Eğitim-Bir-Sen Van Şube Başkanı Uca: Dış destekli oluşumlar aile ve toplumu ifsat etmeye çalışıyor
Ülkemizde son yılarda toplumu ve aileyi bozmak için yürütülen projelerin olduğuna hatırlatan Eğitim-Bir-Sen Van Şube Başkanı Mehmet Ali Uca, dış destekli bu yapıların çocukları hedef aldığına dikkat çekti.
Çocuklara erken yaşlardan itibaren verilen manevi ve ahlaki değerler eğitiminin önemine değinen Uca, manevi anlamda güçlü olan bir insanın yanlış yerlere yönelmesinin daha zor olduğunu belirti.
Dış destekli mekanizmaların toplum yapısını bozmaya yönelik kötü niyetleri görüldüğünde, değerler ve ahlaki eğitimin ne kadar önemli olduğunun ortaya çıktığını ifade eden Uca, “Bugün LGBT mafyası kendi ülkelerinden ziyade özellikle Müslüman ülkelere ve gelişmekte olan ülkelere yönelik ciddi bir operasyon peşinde. Çocukların ahlaki, manevi ve değersel yapılarını yok etme üzerine ve tamamen planlı yürütülen bir operasyon olarak karşımıza çıkıyor.” dedi.
Uca, “Yine uyuşturucu mafyasına baktığımızda bunların temel amacı para kazanmak ama aslında en önemli amaçlarından biri yine bizim ülkemiz gibi ülkelerde nesli kendi ahlaki değerlerinden uzaklaştırmak ve ailevi yapıları yok etmektir.” ifadelerini kullandı.
“Evlilikler geciktirilerek ve boşanmaları kolaylaştırarak toplumu ahlaken bozmaya çalışıyorlar”

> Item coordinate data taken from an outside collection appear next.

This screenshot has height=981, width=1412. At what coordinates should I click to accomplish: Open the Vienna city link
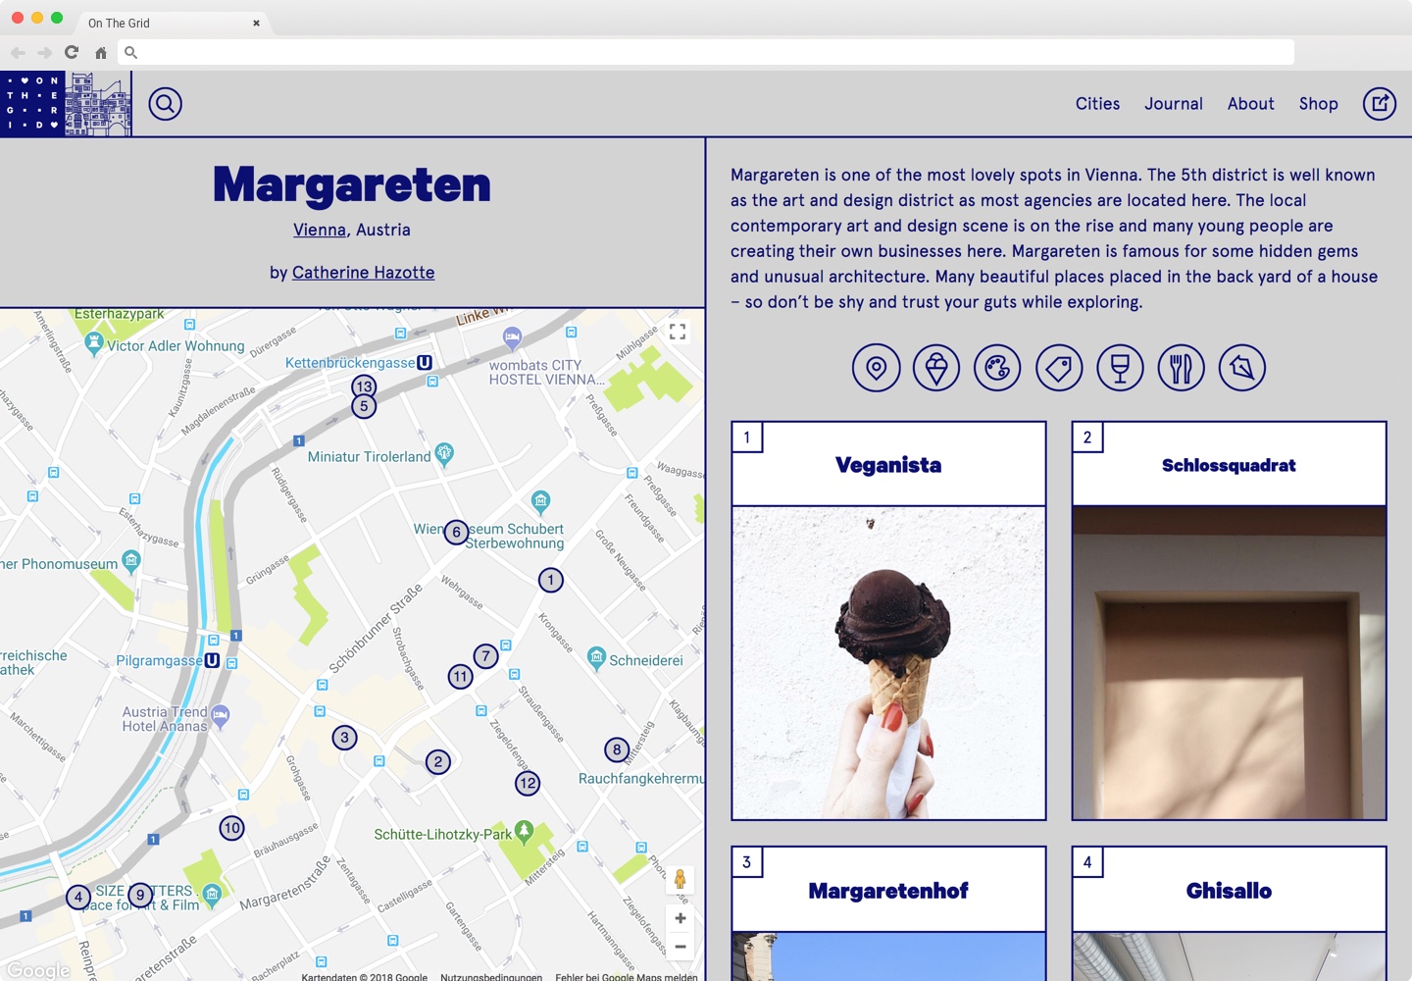pyautogui.click(x=320, y=230)
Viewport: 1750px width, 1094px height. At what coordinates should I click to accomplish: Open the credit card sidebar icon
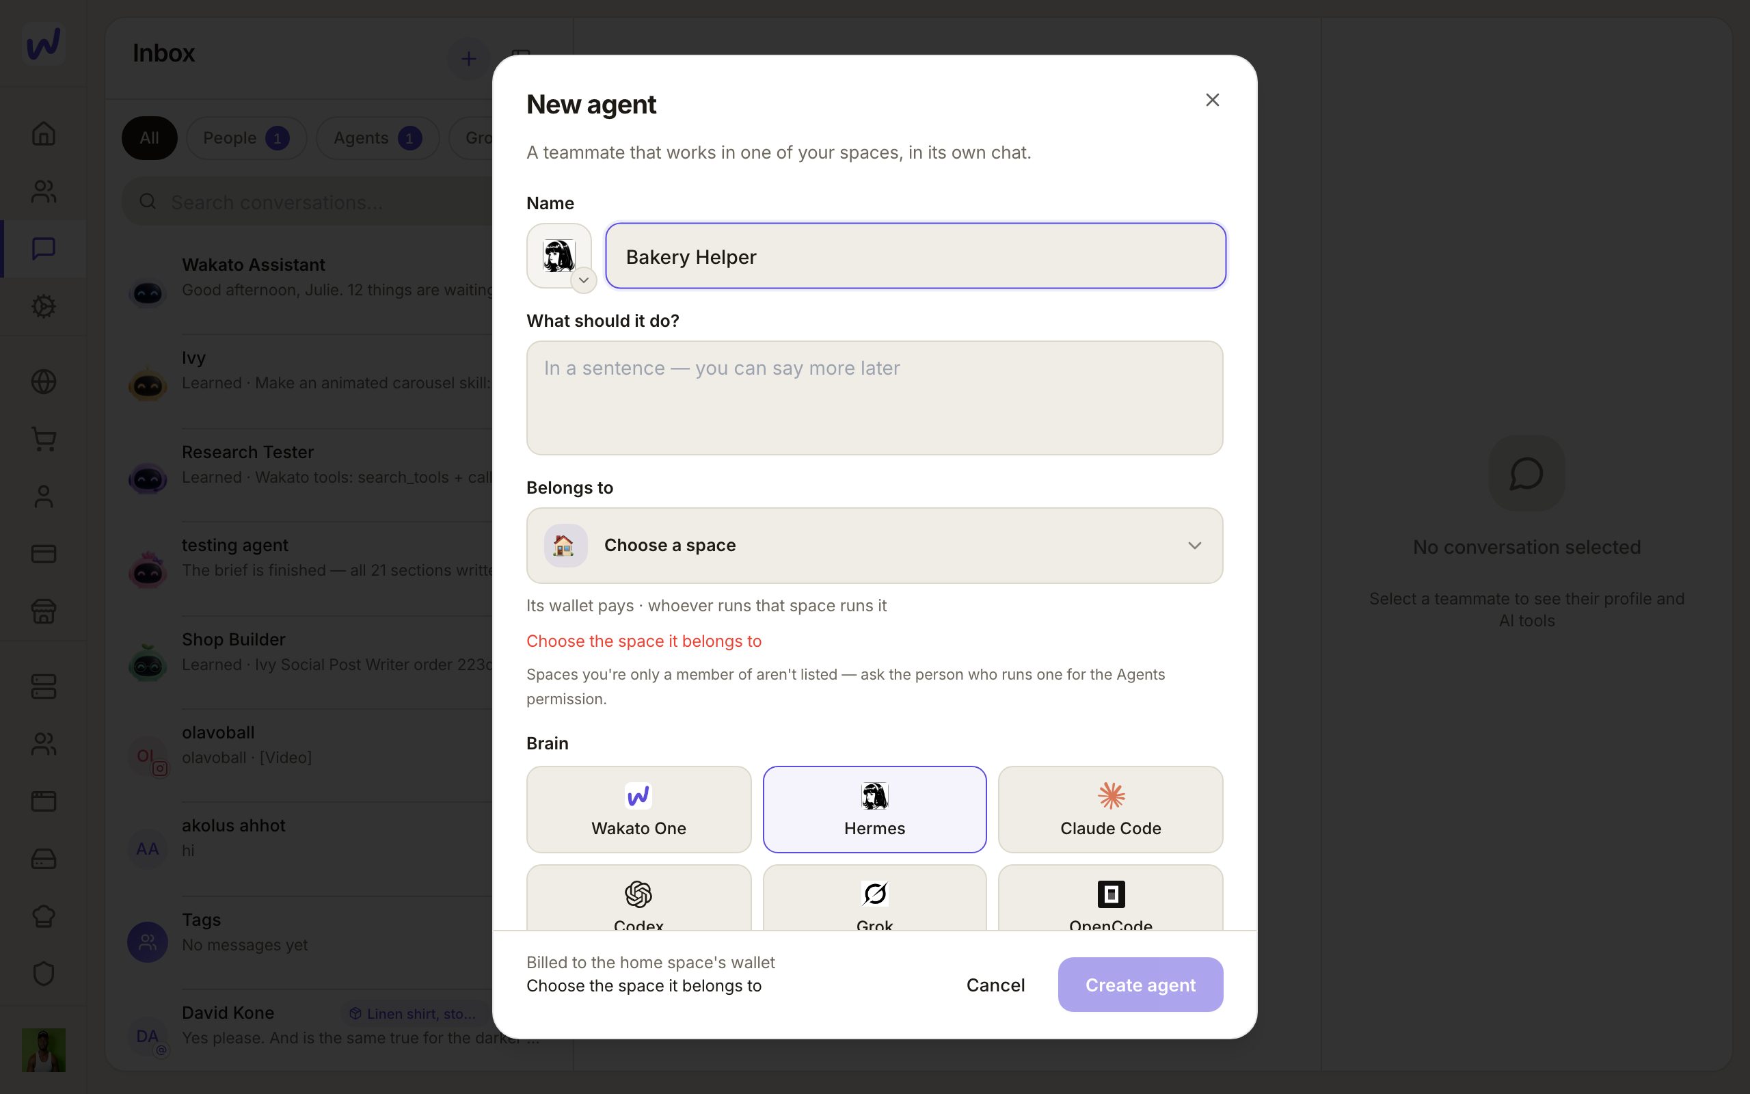(x=43, y=554)
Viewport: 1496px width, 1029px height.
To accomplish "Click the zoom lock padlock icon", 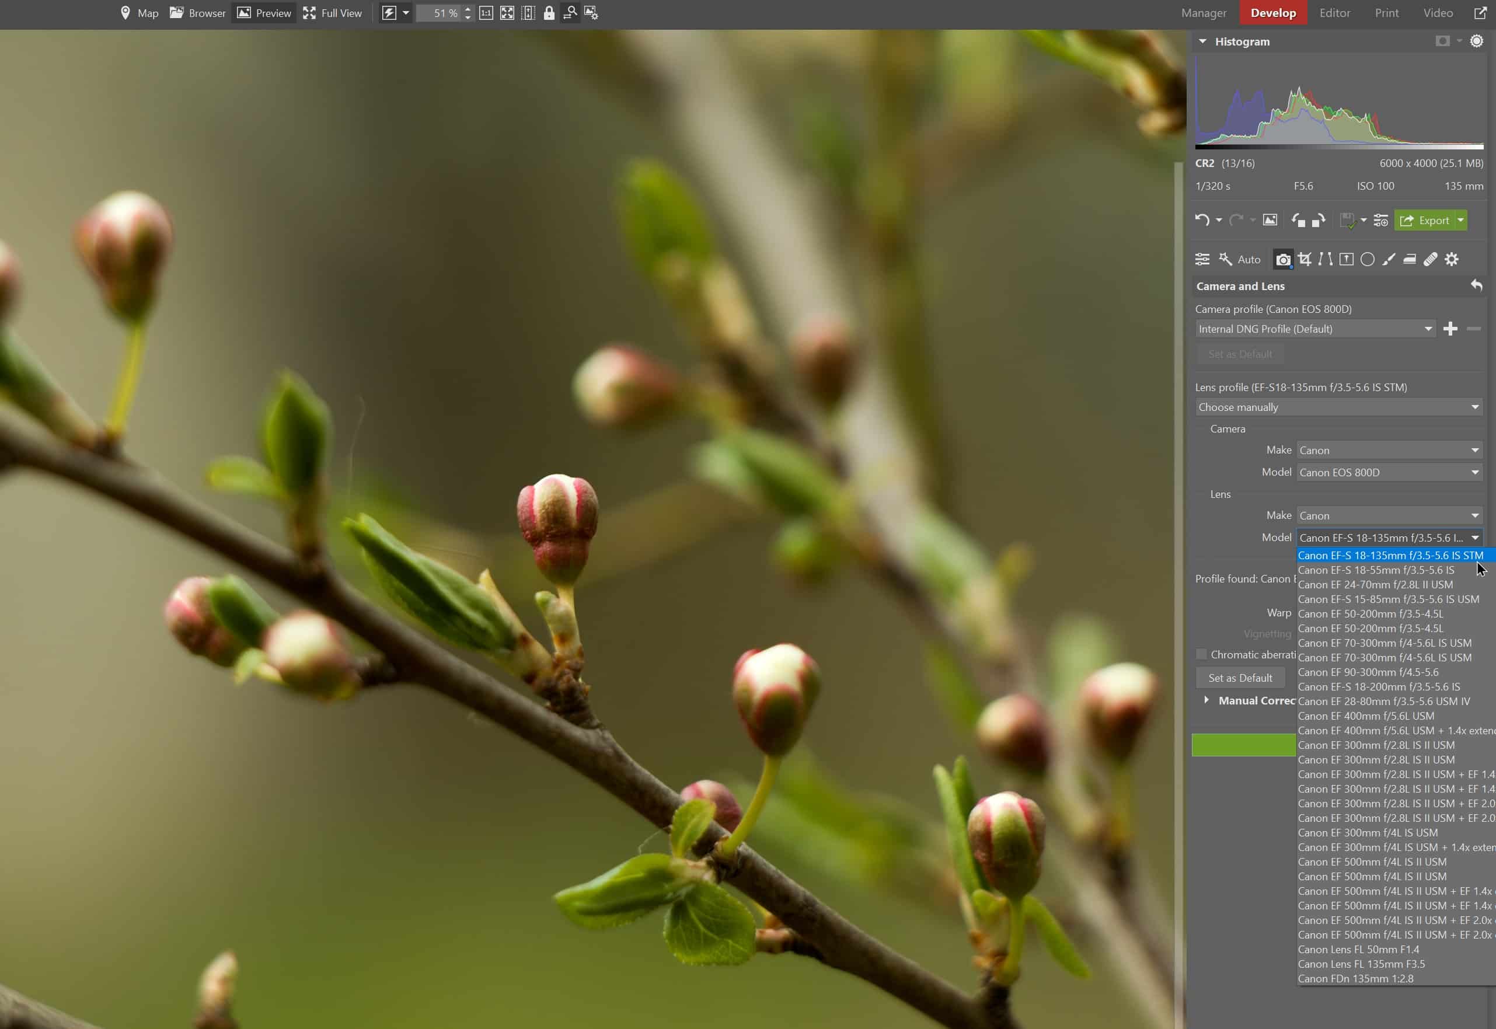I will pyautogui.click(x=549, y=13).

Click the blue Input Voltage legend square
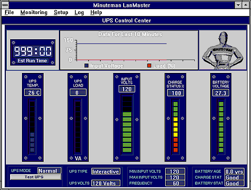(86, 66)
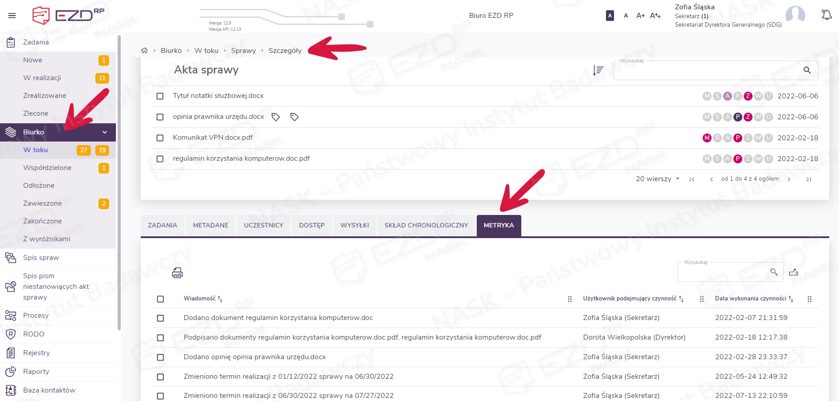Image resolution: width=839 pixels, height=401 pixels.
Task: Click the Metryka Wyszukaj search field
Action: pyautogui.click(x=724, y=272)
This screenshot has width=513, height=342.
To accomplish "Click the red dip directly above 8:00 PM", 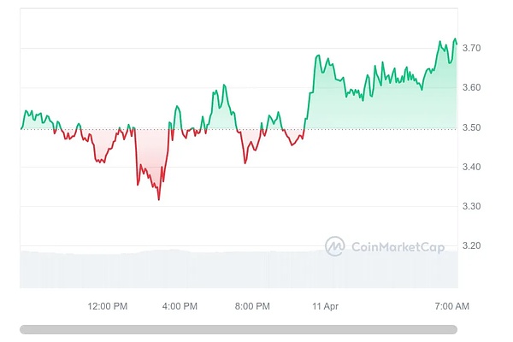I will tap(245, 161).
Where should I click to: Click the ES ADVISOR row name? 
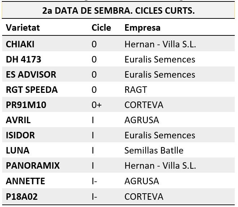[31, 74]
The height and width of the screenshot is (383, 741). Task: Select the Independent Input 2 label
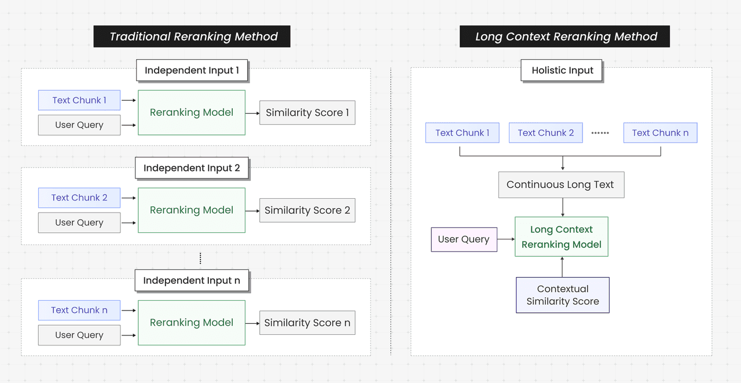[x=192, y=168]
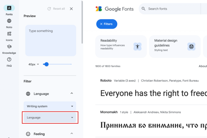This screenshot has height=138, width=207.
Task: Open the Language dropdown field
Action: 50,118
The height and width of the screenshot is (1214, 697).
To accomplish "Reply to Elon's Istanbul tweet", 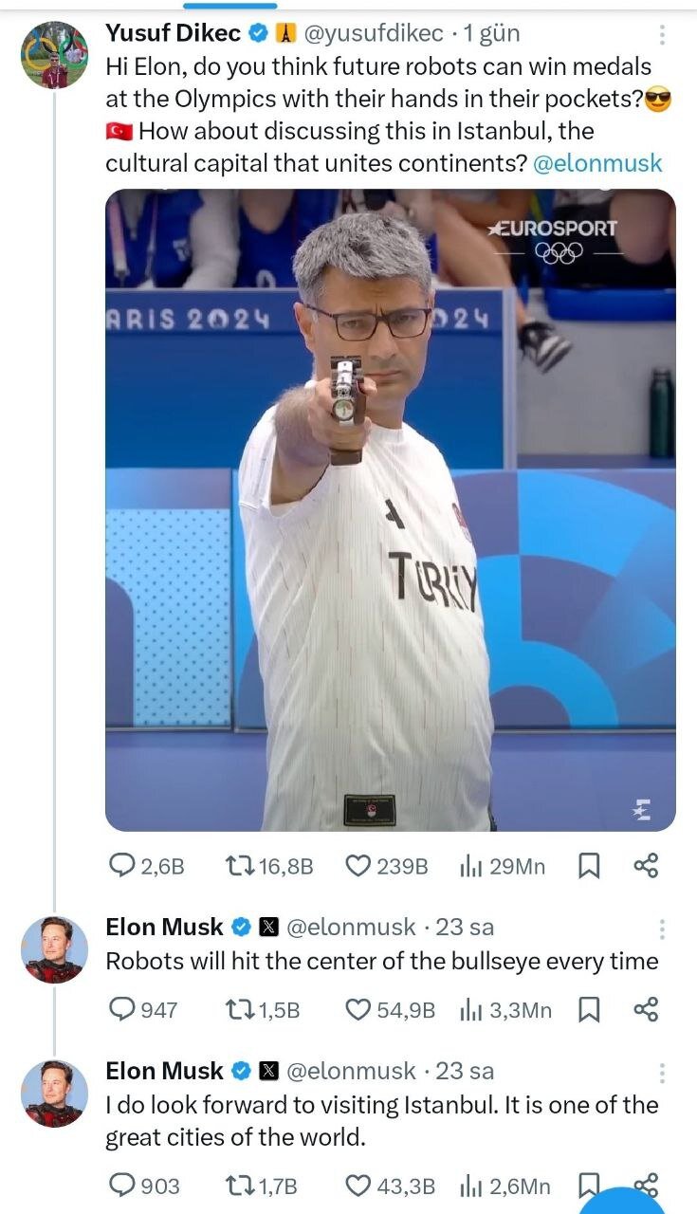I will [123, 1186].
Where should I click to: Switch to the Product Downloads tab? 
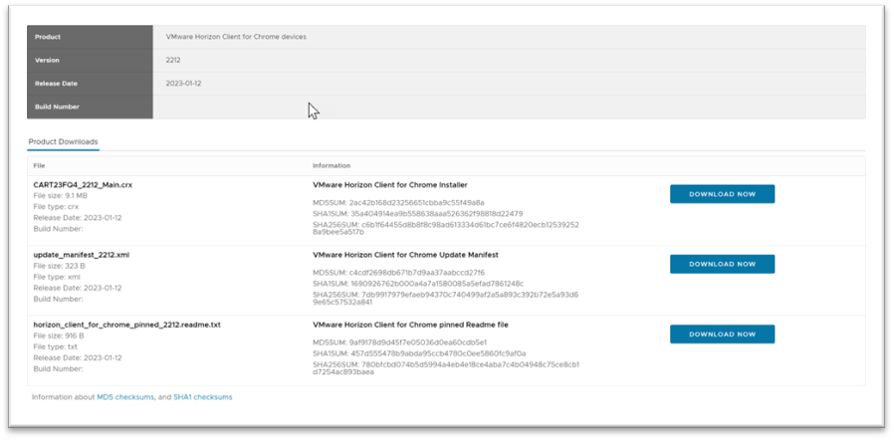(63, 141)
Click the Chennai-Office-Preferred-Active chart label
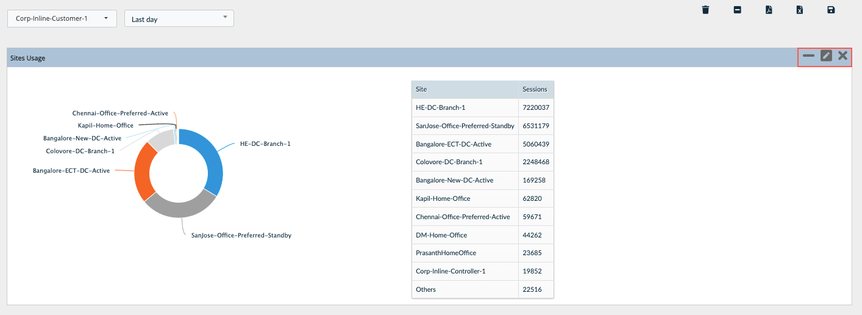Screen dimensions: 862x315 click(120, 114)
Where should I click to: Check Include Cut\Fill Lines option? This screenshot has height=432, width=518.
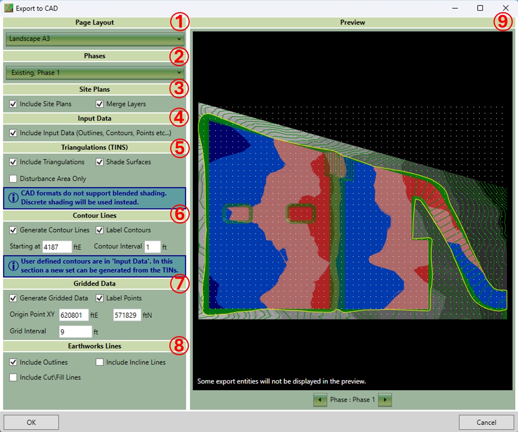13,377
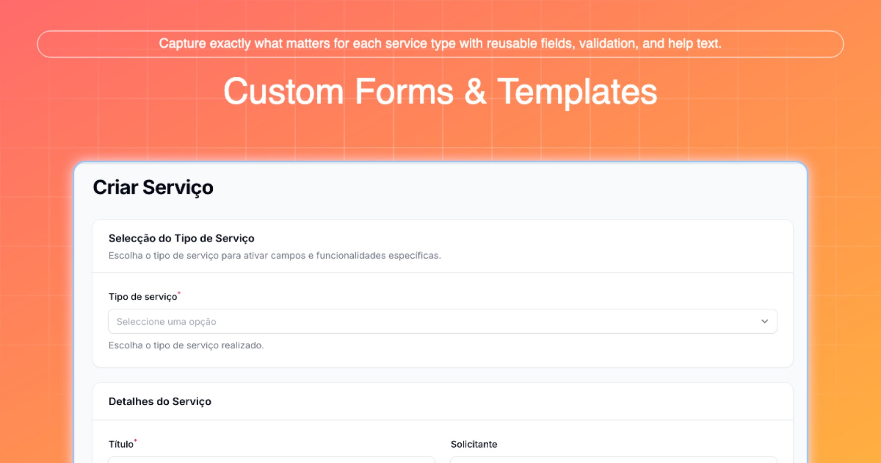
Task: Click the description under Selecção do Tipo de Serviço
Action: point(275,256)
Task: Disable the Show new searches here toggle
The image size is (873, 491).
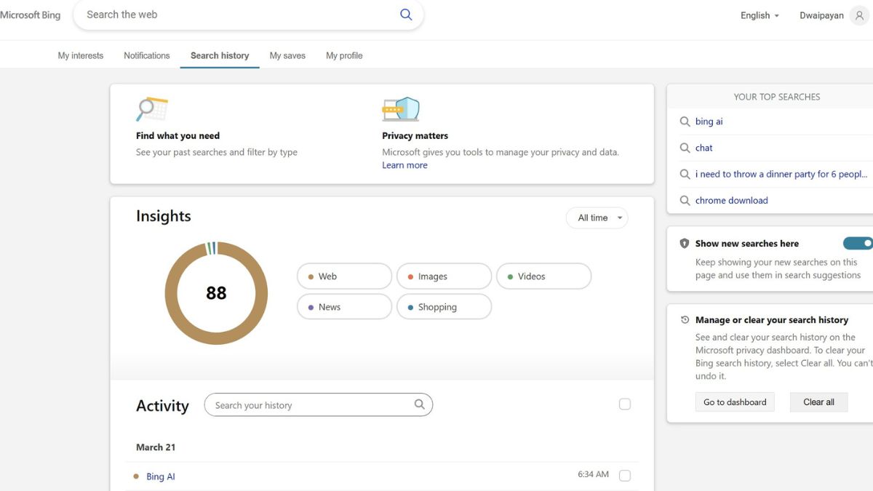Action: 858,243
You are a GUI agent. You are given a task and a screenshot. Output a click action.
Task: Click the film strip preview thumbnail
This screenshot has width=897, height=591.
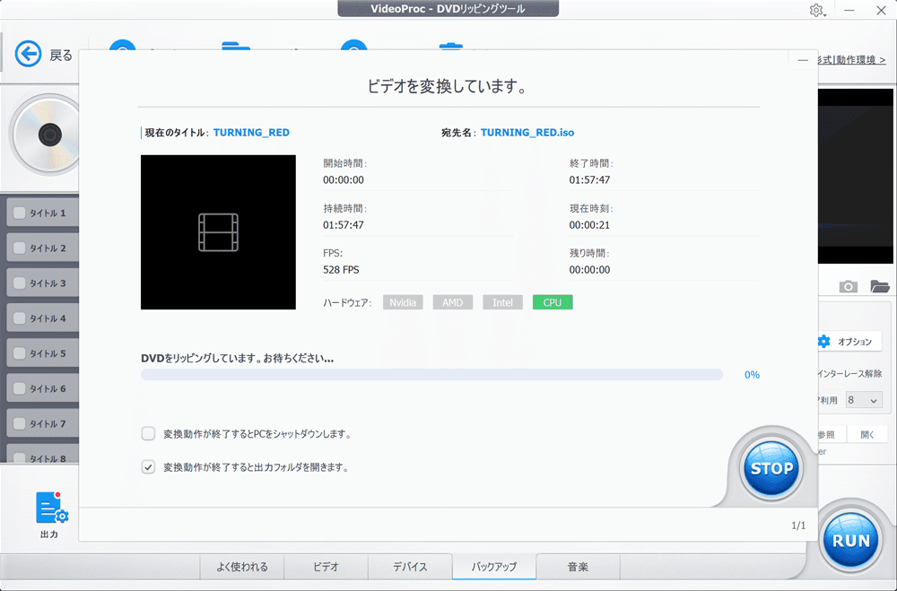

Evliliğin kutsallık değerini azaltarak karşımıza çıkan yapıların olduğuna dikkat çeken Uca, şunları söyledi:
“Bunların da amacı evliliği daha geç yaşlara yaymak ki şu an baktığımızda insanlar artık evlenmiyorlar. 35-40 yaşlarına kadar bekâr kalan insanların sayısı gittikçe artıyor. Bu insan olarak takdirimizin dışında bize empoze edilmiş bir davranıştan ileri geliyor. Yoksa insanoğlunun iç dürtüsünde belli bir yaşa gelince evlenme isteği vardır. İnsan yuva kurmak ve çoluk çocuk sahibi olmak ve geleceğine yön vermek ister. Ama dış mihraklı yapıların özellikle İslamiyet’e karşı geliştirmiş oldukları bu argümanlarla da aile yapısını yok etmeye çalışıyorlar. Hatta boşanmanın çok normal olduğunu topluma yayarak, boşanmayı cazip hale getirmeye çalışıyorlar. Yan, ‘ben evlendim yapamadım, boşanabilirim.’ deniliyor. Peki çocuk ve geriye kalan aile efradı ne olacak? Eğer boşanmak isteyen kadınsa erkek ne olacak? Boşanmak isteyen erkekse kadının hali ne olacak? Kimsenin bunları düşündüğü yok. Dolayısıyla boşanmayı da çok olağan bir şeymiş gibi gösterip toplumu bu yola meylettirmeye çalışıyorlar. Bu da yine toplumun ahlaki ve manevi değerlerini yok etme üzerine kurulmuş bir argümandır.”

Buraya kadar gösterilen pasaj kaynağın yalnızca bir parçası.